The clinical phenotypes of SHOX haploinsufficiency disorders are extremely variable, from extremely short stature due to homozygous deletion or mutation on both SHOX alleles, to milder ISS without other clinical characteristic. We have conducted genetic screening study for the assessment of SHOX deletion/mutation prevalence in a group of 40 Slovenian children with ISS. The SHOX gene region was analysed using two independent methods with a different mutation detection range: fluorescence in situ hybridisation to identify large deletions, and direct DNA sequencing to identify point mutations and small deletions or insertions. FISH analysis appears as an easy, appropriate, and inexpensive method for the detection of SHOX deletion (14). Cytogenetic chromosomal investigations in our group of patients with ISS did not reveal SHOX deletion. Sequencing analysis also found no pathogenic point mutations in coding region of SHOX gene. In contrast to FISH, this method appears as time consuming and expensive, and, most importantly, in general, it is covering a lower percentage of causative gene defects, as point mutations are less frequent compared to SHOX gene deletions (8).

Our estimated prevalence of SHOX molecular defect was lower than previously reported. The largest published study on 1608 patients with short stature revealed SHOX deficiency in 4.2% of the analysed individuals: complete gene deletion in 70%, partial deletion in 5.9% and point mutation in 23.5% (8). General estimates for prevalence in children with ISS ranked from 2 to 15% (2, 5, 14, 15). In contrast, studies that were performed on smaller groups, show conflicting results. One of the first published studies on SHOX deficiency using FISH analysis detected no deletions in a cohort of 36 patients with unexplained short stature (16). There are several possibilities explaining the discrepancies between our and reported findings. Different clinical criteria for short stature between studies with different methodological approaches are just one of them. During recent years, the discovery of deletion downstream the SHOX and its functional characterization led to the identification of several enhancer elements. To date, 4 enhancers located downstream and 3 enhancers upstream of the SHOX gene inside PAR1 have been described (17). Among them, the recurrent PAR1 deletion downstream of the SHOX spanning 47543 bp with identical breakpoints in several patients was characterized and confirmed as regulatory enhancer element for SHOX transcription (18).

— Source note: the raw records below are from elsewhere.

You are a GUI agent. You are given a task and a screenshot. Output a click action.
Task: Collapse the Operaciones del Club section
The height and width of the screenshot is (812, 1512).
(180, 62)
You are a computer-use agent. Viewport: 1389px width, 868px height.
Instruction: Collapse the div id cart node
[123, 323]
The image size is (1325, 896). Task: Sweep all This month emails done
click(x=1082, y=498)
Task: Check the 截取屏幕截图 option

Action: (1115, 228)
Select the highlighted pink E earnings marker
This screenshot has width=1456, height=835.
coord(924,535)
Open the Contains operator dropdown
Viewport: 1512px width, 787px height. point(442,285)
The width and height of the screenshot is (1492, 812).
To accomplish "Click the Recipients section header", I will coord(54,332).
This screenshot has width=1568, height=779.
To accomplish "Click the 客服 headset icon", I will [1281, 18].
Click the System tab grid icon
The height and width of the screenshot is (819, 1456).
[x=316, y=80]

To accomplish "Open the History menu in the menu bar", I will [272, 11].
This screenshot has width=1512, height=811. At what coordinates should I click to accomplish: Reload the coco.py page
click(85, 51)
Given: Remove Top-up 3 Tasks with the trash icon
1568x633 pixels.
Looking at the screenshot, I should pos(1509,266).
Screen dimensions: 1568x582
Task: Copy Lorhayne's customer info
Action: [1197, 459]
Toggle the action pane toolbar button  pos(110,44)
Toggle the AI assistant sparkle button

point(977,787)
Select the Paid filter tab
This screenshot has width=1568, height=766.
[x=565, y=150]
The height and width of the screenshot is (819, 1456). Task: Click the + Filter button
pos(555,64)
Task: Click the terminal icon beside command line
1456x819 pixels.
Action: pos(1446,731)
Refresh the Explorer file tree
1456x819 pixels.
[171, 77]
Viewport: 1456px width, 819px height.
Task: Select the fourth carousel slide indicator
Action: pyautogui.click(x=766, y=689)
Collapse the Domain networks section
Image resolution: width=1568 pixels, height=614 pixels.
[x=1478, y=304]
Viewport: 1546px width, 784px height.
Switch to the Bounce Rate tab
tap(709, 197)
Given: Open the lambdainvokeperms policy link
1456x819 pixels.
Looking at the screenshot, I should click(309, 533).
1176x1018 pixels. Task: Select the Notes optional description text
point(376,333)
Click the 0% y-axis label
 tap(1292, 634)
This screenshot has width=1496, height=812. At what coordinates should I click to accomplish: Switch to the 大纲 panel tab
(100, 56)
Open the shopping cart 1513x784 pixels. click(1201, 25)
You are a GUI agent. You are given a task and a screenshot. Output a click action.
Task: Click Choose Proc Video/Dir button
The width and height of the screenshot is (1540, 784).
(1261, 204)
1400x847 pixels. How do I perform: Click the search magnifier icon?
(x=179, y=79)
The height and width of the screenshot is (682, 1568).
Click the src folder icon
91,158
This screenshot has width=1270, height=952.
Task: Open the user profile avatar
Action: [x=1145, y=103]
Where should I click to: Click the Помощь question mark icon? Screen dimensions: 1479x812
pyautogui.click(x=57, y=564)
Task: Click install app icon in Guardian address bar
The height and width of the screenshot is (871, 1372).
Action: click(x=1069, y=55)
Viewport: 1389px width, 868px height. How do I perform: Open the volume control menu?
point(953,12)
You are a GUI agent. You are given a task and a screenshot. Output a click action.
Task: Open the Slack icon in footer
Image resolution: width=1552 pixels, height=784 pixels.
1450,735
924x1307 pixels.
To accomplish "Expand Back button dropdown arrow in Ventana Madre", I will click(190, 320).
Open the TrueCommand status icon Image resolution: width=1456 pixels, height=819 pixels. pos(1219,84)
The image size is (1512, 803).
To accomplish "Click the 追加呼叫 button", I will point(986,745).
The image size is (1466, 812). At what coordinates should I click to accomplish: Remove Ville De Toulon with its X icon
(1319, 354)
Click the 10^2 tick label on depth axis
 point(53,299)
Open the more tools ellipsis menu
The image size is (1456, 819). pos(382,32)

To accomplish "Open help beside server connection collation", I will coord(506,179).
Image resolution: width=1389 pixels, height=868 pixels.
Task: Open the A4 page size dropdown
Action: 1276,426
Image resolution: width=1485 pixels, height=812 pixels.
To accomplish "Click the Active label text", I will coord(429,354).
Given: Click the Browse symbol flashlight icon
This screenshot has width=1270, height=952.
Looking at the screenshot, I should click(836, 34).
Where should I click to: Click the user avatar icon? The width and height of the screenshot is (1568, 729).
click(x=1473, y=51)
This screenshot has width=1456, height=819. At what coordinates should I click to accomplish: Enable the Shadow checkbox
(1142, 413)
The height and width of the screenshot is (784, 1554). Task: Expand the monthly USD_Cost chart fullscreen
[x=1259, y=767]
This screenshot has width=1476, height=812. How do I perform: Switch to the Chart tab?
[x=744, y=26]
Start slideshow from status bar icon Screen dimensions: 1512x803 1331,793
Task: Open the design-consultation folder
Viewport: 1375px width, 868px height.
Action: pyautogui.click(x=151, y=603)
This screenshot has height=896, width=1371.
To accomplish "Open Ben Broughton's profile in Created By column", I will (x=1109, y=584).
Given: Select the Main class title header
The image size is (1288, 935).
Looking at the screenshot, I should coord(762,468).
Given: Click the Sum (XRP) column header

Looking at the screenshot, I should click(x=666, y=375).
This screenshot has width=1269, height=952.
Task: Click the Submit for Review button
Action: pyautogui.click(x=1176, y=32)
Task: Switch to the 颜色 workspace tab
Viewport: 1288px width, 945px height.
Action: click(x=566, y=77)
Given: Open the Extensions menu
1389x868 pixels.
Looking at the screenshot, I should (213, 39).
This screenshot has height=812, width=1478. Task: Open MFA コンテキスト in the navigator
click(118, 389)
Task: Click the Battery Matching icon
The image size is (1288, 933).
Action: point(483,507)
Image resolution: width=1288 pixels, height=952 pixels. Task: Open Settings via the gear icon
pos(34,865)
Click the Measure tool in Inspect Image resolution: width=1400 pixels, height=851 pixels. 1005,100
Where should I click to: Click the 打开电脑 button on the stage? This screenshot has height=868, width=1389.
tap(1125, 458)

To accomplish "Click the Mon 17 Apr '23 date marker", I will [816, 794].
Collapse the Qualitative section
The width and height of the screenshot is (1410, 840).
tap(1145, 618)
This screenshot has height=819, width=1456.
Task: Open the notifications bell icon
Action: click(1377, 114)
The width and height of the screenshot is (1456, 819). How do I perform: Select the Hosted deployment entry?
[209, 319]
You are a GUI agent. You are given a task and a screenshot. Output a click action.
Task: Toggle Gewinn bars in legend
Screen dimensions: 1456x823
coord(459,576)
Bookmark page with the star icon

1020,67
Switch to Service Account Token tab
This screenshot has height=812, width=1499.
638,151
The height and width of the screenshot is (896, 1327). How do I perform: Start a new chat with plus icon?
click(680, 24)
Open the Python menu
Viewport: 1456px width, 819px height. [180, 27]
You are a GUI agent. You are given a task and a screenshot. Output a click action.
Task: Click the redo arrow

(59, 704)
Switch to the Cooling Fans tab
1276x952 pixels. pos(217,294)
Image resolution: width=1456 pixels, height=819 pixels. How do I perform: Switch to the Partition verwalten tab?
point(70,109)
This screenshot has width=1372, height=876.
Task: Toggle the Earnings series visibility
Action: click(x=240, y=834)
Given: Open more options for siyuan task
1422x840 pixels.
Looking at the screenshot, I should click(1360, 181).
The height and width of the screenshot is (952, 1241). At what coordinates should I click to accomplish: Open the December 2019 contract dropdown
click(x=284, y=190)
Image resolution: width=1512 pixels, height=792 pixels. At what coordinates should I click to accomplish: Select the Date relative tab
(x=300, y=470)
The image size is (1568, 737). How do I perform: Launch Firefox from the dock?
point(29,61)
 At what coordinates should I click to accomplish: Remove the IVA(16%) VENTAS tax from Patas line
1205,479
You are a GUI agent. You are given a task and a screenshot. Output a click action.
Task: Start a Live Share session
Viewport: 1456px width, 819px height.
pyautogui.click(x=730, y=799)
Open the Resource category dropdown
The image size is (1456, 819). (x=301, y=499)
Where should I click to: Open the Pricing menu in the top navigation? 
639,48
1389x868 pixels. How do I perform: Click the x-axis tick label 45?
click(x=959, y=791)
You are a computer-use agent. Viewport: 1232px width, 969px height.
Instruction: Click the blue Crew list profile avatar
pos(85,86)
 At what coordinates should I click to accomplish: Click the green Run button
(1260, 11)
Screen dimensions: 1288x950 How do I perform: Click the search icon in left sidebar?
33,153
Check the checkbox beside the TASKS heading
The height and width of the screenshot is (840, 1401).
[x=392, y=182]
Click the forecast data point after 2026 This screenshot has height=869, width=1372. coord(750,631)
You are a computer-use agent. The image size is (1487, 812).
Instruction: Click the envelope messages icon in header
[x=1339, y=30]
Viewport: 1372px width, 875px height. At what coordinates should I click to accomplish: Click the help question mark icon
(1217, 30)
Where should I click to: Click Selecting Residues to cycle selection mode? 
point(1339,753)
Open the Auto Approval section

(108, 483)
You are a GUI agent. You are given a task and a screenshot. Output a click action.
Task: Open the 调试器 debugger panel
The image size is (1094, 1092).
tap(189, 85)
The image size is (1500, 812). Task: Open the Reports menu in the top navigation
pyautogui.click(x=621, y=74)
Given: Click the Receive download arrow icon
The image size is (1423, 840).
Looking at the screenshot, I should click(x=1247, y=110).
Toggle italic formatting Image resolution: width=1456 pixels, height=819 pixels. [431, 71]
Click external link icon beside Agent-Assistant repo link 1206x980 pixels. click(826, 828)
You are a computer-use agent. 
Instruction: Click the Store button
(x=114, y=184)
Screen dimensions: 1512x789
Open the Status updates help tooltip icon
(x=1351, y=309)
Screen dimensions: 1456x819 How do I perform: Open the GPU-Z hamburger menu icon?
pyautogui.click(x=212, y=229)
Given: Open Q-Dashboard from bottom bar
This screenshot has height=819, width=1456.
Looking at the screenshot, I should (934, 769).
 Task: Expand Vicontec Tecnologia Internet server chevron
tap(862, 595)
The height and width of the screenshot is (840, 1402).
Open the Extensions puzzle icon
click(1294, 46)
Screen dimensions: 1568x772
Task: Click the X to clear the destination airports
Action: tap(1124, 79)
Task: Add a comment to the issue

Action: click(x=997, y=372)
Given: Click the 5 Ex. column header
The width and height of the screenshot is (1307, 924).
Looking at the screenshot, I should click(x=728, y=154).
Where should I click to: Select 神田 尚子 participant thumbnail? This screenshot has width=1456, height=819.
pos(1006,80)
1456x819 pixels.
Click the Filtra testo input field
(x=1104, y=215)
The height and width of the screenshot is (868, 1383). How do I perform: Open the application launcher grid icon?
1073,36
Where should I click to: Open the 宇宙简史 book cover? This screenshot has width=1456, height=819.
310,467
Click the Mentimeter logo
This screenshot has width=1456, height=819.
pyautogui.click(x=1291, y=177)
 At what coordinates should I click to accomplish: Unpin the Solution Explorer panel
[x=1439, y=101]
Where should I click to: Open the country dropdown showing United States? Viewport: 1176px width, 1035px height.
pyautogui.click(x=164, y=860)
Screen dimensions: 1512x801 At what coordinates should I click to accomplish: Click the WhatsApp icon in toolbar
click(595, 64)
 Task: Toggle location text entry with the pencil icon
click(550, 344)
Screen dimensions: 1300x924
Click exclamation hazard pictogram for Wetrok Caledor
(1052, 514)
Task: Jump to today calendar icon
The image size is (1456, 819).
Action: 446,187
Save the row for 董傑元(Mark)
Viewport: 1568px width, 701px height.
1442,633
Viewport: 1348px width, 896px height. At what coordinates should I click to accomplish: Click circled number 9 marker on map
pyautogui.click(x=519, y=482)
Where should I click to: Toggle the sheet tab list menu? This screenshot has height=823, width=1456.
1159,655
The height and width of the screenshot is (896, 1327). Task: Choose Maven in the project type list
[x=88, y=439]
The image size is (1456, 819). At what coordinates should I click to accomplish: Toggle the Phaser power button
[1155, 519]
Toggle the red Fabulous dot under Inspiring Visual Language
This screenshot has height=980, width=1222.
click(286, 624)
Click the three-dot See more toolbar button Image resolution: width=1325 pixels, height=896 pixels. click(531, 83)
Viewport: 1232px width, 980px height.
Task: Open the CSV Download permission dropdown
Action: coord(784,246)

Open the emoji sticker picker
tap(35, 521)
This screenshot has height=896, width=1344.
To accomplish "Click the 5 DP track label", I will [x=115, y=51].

With this additional enhancers recognized and higher frequency of SHOX deletion compared to point mutation, multiple ligation probe amplification (MLPA) seems as the most logical method of choice in investigation of ISS genetic defects. MLPA analysis was already recognized as fast, simple and high throughput screening method in the group of short children, and is recommended to be used for large scale screening of SHOX deletions (19).

An estimated heritability of human height is about 80–90% (20). Recent genome-wide association studies for copy number variations (CNV) and SNP arrays showed that rare CNV and SNP are also a common cause of short stature (4, 20). Especially SNP rs1042725 in HMGA2 gene is a strong candidate for a height-associated allelic variant. Researchers analyzing large samples confirmed that rs1042725 C allele is associated strongly with increased human height (21, 22). Despite numerous height variations contributing only a small fraction under a polygenic model, finding the genetic cause in this frequent condition is very important.

5 CONCLUSIONS

Linear growth is one of the most sensitive indicators of health, and is affected by various pathophysiological mechanisms, including genetic variations in SHOX gene. In the present study of children with ISS, however, no deletions or pathogenic point mutation in the SHOX gene were identified. This data does not corroborate currently published results in other populations, where a higher incidence of genetic variations (especially deletions) in SHOX gene was determined. Therefore, we propose that, in children with ISS, first-tier genetic analysis should include one of molecular cytogenetic testing, either MLPA or FISH, and not SHOX mutations detection, since they are less frequent.